[START OF Records to use]

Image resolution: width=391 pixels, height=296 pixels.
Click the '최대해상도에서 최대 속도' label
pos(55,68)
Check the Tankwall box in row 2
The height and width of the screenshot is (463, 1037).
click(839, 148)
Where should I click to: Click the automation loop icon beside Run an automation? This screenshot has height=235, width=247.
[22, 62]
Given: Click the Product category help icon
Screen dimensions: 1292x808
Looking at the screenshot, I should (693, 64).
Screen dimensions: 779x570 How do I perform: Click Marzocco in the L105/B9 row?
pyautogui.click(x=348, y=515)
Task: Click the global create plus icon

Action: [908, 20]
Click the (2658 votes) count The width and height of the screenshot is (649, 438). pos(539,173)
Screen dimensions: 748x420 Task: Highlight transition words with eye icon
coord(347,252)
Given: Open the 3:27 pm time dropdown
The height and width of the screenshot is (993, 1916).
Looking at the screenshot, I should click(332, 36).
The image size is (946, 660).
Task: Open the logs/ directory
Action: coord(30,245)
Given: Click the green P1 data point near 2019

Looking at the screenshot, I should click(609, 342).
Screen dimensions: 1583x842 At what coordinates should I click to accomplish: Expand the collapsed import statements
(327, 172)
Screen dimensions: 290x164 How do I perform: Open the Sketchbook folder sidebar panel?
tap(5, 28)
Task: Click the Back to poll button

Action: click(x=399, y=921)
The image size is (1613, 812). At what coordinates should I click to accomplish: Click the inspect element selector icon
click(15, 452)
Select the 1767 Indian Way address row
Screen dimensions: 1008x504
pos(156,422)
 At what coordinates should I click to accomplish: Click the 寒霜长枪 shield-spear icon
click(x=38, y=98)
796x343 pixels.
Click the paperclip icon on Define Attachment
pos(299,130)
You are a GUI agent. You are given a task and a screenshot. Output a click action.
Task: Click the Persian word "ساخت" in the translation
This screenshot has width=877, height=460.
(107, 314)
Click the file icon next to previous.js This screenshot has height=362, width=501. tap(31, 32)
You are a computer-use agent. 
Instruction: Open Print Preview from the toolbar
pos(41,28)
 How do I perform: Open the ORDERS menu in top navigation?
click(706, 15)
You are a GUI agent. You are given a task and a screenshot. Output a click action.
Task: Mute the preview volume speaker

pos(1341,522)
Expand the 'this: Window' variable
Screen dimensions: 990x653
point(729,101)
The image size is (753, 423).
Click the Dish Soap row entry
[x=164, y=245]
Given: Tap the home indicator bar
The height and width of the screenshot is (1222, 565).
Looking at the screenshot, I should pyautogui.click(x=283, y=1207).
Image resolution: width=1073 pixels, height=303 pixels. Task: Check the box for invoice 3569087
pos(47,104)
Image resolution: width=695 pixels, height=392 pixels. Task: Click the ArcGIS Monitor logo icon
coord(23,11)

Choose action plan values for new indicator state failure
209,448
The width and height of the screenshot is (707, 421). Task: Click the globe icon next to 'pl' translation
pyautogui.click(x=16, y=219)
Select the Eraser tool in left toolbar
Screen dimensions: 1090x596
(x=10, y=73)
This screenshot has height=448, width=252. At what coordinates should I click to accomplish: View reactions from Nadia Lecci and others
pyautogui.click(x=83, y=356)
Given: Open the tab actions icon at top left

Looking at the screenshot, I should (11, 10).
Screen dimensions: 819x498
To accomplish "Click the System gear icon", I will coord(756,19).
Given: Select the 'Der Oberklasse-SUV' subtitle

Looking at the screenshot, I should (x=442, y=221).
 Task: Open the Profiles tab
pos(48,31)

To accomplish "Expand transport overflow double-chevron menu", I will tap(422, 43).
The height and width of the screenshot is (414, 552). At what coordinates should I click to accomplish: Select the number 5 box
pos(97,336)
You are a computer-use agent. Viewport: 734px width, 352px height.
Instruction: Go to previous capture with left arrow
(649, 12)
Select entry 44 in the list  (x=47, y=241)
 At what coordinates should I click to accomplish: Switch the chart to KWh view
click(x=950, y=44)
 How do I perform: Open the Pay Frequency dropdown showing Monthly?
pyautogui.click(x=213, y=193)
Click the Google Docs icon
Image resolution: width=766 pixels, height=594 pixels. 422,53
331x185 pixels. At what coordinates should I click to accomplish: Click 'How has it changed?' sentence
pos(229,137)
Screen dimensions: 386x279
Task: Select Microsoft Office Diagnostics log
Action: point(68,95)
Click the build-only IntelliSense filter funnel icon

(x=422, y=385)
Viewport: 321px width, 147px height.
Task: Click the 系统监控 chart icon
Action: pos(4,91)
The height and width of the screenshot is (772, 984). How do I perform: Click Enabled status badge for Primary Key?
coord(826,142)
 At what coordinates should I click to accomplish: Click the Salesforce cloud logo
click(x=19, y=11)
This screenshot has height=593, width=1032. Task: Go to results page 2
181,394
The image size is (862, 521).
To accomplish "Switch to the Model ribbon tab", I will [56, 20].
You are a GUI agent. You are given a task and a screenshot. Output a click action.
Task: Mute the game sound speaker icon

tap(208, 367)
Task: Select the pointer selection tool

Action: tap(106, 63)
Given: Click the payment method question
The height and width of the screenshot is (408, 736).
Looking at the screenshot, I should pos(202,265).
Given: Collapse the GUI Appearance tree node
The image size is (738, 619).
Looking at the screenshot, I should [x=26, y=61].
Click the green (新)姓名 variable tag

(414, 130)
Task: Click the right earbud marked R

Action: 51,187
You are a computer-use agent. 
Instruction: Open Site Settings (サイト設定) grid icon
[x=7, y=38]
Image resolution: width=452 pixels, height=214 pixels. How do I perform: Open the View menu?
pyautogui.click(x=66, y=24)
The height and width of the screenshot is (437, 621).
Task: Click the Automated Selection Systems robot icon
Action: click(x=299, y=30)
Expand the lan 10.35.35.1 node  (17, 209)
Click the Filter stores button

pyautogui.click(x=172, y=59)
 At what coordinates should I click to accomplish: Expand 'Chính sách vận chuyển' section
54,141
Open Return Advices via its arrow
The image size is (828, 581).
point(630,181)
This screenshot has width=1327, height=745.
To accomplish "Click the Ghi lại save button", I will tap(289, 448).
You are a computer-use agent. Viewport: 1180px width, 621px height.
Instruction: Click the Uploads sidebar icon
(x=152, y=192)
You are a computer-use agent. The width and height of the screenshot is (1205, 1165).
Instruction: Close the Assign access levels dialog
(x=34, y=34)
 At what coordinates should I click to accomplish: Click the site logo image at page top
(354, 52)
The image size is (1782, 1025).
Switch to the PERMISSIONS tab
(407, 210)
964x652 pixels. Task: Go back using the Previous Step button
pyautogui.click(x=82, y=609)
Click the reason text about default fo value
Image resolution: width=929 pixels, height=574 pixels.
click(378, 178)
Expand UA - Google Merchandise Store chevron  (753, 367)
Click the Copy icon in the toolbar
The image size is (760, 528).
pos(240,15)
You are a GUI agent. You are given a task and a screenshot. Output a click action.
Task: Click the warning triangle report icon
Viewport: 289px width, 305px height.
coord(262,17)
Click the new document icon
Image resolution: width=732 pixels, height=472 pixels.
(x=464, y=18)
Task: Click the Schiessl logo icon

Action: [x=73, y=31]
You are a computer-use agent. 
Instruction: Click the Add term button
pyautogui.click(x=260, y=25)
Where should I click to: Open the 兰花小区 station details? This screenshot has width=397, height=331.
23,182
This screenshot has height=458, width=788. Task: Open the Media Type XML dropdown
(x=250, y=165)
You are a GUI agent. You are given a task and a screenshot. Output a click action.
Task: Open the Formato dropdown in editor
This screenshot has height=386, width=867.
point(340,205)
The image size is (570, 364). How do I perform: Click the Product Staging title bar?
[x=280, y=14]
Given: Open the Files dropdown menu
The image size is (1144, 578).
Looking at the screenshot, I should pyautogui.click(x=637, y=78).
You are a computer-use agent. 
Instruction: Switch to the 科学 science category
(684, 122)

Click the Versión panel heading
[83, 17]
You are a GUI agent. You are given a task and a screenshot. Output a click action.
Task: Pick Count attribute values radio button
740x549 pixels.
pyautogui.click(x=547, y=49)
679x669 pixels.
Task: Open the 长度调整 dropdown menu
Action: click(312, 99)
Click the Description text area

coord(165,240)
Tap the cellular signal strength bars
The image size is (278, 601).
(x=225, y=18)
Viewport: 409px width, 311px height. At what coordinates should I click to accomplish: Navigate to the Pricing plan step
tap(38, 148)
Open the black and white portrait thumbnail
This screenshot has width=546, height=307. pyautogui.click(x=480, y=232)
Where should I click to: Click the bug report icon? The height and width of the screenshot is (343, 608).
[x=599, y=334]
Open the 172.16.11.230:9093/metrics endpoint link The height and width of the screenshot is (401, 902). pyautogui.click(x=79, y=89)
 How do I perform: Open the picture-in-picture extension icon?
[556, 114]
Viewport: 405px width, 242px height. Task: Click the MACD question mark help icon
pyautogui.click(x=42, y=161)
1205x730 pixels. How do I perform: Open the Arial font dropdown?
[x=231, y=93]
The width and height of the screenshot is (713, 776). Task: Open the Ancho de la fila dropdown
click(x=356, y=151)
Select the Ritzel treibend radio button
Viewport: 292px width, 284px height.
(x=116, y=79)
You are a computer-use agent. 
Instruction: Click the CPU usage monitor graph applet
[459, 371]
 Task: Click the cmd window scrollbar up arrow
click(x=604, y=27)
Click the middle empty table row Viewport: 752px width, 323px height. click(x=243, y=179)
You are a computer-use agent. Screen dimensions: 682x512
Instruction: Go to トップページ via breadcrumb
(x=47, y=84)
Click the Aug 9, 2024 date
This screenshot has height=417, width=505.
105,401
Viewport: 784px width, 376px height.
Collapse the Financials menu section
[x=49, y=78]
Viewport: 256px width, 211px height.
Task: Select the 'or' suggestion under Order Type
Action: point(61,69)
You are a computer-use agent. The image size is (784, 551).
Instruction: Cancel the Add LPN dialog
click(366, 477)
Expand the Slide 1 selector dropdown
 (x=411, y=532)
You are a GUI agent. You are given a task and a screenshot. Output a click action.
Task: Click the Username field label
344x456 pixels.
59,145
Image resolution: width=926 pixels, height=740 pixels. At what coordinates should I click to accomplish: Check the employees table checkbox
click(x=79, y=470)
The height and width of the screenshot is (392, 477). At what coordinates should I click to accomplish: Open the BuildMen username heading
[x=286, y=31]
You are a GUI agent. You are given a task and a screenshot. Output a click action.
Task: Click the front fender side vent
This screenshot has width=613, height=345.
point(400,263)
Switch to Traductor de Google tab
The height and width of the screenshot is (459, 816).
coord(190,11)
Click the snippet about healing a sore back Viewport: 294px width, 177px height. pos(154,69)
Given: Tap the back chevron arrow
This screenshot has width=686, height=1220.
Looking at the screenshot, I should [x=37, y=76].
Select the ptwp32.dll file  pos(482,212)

[END OF Records to use]

Rewrite the items from the first line through the line containing "pos(299,130)", inclusive, replacing every "Screen dimensions" with "Viewport size" and leaving all other text unchanged.

Exercise result:
Image resolution: width=391 pixels, height=296 pixels.
Click the '최대해상도에서 최대 속도' label
pos(55,68)
Check the Tankwall box in row 2
The height and width of the screenshot is (463, 1037).
click(839, 148)
Where should I click to: Click the automation loop icon beside Run an automation? This screenshot has height=235, width=247.
[22, 62]
Given: Click the Product category help icon
Viewport size: 1292x808
Looking at the screenshot, I should (693, 64).
Viewport size: 779x570 How do I perform: Click Marzocco in the L105/B9 row?
pyautogui.click(x=348, y=515)
Task: Click the global create plus icon

Action: [908, 20]
Click the (2658 votes) count The width and height of the screenshot is (649, 438). pos(539,173)
Viewport size: 748x420 Task: Highlight transition words with eye icon
coord(347,252)
Given: Open the 3:27 pm time dropdown
The height and width of the screenshot is (993, 1916).
Looking at the screenshot, I should click(332, 36).
The image size is (946, 660).
Task: Open the logs/ directory
Action: coord(30,245)
Given: Click the green P1 data point near 2019

Looking at the screenshot, I should click(609, 342).
Viewport size: 1583x842 At what coordinates should I click to accomplish: Expand the collapsed import statements
(327, 172)
Viewport size: 290x164 How do I perform: Open the Sketchbook folder sidebar panel?
tap(5, 28)
Task: Click the Back to poll button

Action: click(x=399, y=921)
The image size is (1613, 812). At what coordinates should I click to accomplish: Click the inspect element selector icon
click(15, 452)
Select the 1767 Indian Way address row
Viewport size: 1008x504
pos(156,422)
 At what coordinates should I click to accomplish: Click the 寒霜长枪 shield-spear icon
click(x=38, y=98)
796x343 pixels.
Click the paperclip icon on Define Attachment
pos(299,130)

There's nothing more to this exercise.